--- Passage shown ---
Piano concerto in three movements by W. A. Mozart

Mozart's Piano Concerto No. 11 in F major, K. 413 (K. 387a in the sixth edition of the Köchel catalogue), was the second of the group of three early concertos he wrote when in Vienna, in the autumn of 1782 (according to the latest edition of the Köchel catalogue, K. 414 was written first). It was the first full concerto he wrote for the subscription concerts he gave in the city. The autograph is held by the Jagiellońska Library, Kraków with an additional, now incomplete, copy that Mozart brought to Salzburg in 1783, in the library of the Archabbey of St Peter's, Salzburg. The concerto is in the usual three movements:

It is scored for solo keyboard (piano or harpsichord), two oboes, two bassoons (second movement only), two horns and strings. The winds and brass do not play an important role throughout the concerto, and Mozart himself advertised an "a quattro" version, which is for string quartet and keyboard only, presumably for domestic use. As per 18th century performance practice a string orchestra could also have provided as a suitable option for the "quattro" accompaniment.
---
What you are asked to do: Continue the passage on Mozart's Piano Concerto No. 11 in F major, K. 413, starting after its final sentence.
--- Excerpted data ---
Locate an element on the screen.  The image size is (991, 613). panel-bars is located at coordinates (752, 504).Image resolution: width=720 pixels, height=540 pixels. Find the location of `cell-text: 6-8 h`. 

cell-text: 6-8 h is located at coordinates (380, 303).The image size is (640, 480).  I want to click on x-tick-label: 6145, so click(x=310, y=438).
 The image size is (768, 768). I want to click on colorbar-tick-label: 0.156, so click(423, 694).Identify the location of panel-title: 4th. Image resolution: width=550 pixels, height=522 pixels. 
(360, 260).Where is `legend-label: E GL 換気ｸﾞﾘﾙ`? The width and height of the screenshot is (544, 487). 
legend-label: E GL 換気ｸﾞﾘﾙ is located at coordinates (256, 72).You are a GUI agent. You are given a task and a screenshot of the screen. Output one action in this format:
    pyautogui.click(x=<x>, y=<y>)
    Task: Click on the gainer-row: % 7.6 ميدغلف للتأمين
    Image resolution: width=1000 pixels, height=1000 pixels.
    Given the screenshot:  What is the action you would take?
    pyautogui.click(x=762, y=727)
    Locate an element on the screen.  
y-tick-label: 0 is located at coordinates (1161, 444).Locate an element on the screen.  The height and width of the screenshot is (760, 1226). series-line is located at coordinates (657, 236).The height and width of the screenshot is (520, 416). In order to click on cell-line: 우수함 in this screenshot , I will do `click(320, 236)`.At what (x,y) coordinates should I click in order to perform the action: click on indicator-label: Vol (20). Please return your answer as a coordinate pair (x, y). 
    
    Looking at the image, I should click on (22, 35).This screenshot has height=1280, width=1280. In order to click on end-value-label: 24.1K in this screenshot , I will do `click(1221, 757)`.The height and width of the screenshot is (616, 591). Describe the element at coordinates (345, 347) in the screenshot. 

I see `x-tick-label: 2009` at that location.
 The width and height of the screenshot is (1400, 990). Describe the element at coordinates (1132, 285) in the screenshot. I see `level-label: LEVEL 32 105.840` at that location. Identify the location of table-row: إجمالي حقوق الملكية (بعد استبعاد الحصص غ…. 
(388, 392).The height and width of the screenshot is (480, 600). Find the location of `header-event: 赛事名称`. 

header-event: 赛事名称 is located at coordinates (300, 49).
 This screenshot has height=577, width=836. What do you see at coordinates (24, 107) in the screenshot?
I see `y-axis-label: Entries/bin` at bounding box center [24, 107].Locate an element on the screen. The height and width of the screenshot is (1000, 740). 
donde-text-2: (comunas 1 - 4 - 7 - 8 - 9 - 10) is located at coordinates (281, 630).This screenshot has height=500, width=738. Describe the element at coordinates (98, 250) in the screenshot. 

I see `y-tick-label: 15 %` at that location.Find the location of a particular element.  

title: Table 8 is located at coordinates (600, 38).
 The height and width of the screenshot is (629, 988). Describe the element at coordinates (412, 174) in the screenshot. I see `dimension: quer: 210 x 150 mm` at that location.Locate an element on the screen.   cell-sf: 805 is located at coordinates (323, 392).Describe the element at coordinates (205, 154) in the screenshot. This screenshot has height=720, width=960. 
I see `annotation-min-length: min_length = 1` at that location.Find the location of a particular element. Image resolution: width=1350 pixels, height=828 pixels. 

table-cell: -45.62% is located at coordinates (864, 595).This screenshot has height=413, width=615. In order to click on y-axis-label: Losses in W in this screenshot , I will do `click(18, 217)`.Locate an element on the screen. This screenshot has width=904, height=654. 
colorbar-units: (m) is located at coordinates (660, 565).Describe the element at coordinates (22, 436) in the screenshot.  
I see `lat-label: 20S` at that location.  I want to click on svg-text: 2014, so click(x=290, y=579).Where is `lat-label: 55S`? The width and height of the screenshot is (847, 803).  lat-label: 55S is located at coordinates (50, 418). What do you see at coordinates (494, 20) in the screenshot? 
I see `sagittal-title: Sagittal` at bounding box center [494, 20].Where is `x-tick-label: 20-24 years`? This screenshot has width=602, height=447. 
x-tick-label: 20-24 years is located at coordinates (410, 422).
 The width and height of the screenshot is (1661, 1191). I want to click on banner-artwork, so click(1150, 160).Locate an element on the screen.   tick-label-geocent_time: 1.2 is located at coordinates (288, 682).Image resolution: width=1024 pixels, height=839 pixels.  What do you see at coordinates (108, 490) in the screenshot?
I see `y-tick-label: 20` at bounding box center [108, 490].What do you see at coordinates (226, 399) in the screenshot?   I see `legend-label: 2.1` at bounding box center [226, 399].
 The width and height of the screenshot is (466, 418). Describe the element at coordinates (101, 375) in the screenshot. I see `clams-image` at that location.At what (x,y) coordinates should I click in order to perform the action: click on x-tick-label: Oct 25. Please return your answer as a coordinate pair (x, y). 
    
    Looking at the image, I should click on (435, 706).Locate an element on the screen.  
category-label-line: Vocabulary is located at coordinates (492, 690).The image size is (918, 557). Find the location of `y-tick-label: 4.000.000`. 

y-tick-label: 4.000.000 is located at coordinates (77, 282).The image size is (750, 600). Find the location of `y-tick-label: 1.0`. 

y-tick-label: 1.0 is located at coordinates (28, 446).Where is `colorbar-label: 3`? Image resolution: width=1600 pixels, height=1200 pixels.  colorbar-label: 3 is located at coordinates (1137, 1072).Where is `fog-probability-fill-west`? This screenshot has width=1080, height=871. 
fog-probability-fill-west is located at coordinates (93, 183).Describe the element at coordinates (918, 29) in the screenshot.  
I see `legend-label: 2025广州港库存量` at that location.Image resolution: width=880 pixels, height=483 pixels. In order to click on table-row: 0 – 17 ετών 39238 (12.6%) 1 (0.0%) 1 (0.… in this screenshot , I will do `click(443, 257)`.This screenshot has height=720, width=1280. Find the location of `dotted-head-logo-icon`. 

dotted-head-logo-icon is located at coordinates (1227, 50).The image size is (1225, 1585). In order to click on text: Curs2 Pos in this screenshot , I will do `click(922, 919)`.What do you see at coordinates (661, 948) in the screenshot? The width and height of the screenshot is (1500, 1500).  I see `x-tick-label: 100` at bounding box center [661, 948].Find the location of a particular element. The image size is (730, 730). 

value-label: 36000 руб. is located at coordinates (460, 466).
---
Answer box:
The time signatures of the concerto are slightly unusual: Mozart wrote only three other keyboard concertos with first movements in 3/4 (Nos. 4, K. 41, 14, K. 449, and 24, K. 491). In the first movement, Mozart definitively modulates to the dominant, C major, when he introduces the second subject in the prelude before returning to F major 8 bars later; a scheme also followed in No. 14.

The second movement is in binary form.

The third movement, on the other hand, is unusual both in its minuet form, and in its variation of the normal rondo structure.